Bayesian Modeling: More flexible, incorporates prior knowledge, quantifies uncertainty, but can be computationally more intensive.
Machine Learning: Can capture complex relationships, often has high predictive accuracy, but can be less interpretable.

To choose the best model, consider the following:

Data complexity: For simple, linear relationships, OLS might suffice. For more complex patterns, consider Bayesian or machine learning models.
Interpretability: If understanding the drivers of sales is crucial, OLS and Bayesian models are generally more interpretable.
Predictive accuracy: If the primary goal is accurate prediction, machine learning models often excel.
Business context: The choice should align with the specific business needs and the level of sophistication required.
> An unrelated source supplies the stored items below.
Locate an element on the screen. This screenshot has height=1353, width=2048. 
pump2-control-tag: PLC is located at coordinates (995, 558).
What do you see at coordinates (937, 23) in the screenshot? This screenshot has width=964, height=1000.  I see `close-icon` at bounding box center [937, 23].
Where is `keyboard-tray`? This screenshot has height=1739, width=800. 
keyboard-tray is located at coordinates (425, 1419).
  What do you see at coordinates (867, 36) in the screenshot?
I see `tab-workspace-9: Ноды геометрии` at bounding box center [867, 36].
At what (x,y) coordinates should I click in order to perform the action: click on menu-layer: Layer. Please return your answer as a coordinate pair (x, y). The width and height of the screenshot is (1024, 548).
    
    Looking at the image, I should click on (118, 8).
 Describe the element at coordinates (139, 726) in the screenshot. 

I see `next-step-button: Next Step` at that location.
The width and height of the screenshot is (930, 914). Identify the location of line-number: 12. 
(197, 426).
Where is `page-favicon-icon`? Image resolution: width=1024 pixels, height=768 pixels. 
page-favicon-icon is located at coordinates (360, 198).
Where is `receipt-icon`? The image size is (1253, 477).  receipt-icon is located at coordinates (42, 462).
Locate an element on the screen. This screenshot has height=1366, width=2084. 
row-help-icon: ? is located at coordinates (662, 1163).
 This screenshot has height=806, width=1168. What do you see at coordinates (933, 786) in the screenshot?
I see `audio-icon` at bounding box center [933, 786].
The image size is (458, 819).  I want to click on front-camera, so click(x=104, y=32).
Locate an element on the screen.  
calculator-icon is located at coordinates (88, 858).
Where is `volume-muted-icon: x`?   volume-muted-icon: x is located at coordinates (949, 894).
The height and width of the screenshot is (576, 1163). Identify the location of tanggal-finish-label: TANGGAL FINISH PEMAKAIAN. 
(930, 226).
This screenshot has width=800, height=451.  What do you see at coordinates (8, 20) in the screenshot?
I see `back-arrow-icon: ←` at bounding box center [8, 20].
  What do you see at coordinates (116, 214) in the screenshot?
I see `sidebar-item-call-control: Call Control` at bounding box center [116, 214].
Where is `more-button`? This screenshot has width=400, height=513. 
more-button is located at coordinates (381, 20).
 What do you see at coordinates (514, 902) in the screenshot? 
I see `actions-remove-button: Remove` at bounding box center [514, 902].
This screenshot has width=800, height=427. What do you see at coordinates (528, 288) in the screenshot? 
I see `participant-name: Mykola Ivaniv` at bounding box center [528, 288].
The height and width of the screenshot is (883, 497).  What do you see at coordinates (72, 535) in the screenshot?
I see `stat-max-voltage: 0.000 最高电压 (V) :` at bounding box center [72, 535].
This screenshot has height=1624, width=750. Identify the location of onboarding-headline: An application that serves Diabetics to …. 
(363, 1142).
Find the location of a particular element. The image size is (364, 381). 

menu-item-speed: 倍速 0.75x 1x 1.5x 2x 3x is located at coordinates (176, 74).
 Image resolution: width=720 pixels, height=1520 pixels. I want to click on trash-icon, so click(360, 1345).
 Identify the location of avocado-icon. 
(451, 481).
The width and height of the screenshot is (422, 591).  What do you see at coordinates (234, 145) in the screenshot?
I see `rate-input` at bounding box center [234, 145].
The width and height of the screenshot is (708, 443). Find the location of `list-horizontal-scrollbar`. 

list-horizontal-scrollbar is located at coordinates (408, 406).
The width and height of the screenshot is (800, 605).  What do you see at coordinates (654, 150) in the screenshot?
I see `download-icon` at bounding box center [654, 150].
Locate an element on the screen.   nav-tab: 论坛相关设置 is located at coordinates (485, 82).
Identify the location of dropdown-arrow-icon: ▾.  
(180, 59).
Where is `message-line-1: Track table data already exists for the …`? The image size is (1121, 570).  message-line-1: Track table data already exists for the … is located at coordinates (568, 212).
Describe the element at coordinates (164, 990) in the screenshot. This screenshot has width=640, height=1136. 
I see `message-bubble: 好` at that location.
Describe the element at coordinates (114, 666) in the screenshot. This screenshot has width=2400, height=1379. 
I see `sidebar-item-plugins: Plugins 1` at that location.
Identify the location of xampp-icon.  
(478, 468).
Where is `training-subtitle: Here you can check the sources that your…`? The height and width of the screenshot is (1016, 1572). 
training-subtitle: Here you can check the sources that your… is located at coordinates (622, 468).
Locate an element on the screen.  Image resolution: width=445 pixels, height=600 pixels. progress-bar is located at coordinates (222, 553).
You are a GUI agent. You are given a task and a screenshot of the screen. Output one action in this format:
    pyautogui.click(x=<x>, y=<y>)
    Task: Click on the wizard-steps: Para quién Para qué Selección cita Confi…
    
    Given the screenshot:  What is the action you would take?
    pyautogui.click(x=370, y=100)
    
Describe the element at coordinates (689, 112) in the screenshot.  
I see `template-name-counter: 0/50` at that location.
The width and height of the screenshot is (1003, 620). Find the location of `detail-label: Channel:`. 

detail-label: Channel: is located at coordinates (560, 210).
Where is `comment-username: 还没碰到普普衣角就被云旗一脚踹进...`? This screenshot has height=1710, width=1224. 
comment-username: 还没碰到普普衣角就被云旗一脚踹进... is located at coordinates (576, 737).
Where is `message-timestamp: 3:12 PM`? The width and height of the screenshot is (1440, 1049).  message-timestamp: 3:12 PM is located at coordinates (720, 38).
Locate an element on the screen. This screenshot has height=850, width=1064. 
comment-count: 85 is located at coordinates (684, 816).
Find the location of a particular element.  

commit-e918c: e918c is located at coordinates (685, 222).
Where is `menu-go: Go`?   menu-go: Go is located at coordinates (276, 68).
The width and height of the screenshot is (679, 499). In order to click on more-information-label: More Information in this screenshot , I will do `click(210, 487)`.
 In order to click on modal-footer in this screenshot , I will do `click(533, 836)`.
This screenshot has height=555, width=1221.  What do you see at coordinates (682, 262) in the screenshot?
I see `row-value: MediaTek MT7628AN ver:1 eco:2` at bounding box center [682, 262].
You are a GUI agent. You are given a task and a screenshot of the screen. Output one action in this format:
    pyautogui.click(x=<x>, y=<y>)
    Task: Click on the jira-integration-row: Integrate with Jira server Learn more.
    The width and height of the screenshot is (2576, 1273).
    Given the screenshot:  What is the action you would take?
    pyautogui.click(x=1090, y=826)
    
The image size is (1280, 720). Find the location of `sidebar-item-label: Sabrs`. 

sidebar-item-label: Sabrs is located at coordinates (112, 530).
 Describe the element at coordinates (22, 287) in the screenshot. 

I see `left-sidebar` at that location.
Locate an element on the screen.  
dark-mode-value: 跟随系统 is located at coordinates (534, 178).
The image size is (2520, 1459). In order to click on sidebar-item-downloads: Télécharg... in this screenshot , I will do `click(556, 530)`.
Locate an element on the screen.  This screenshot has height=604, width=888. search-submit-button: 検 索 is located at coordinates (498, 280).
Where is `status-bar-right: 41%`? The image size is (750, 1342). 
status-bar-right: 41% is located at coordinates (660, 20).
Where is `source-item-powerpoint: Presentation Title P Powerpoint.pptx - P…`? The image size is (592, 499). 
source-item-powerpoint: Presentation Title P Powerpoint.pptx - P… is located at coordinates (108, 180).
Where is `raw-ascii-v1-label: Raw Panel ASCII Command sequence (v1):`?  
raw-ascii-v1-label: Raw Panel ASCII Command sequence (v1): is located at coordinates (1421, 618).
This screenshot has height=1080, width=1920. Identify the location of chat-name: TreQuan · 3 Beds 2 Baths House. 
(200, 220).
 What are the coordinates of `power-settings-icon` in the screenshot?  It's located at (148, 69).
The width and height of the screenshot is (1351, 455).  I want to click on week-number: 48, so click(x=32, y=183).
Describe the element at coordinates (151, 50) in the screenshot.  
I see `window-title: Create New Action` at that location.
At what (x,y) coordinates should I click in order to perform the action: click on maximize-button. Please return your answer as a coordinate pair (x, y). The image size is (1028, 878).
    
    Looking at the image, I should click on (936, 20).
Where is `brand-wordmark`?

In our example, let’s say interpretability is key. We might favor the Bayesian model because it provides probability distributions for the coefficients, giving us a better understanding of the uncertainty associated with the estimates. However, if we had a large dataset with complex interactions, the Random Forest might be a strong contender.

Conclusion

Marketing mix modeling is a vital tool for data-driven marketers. By quantifying the impact of different marketing activities, MMM enables informed decision-making, budget optimization, and ROI maximization.

In this post, we journeyed through three different MMM approaches in Python, highlighting the importance of data exploration, model selection, and result interpretation. Remember, the best model depends on your specific needs and data characteristics.

By embracing these techniques, marketers can move beyond guesswork and allocate resources strategically, driving business growth and success.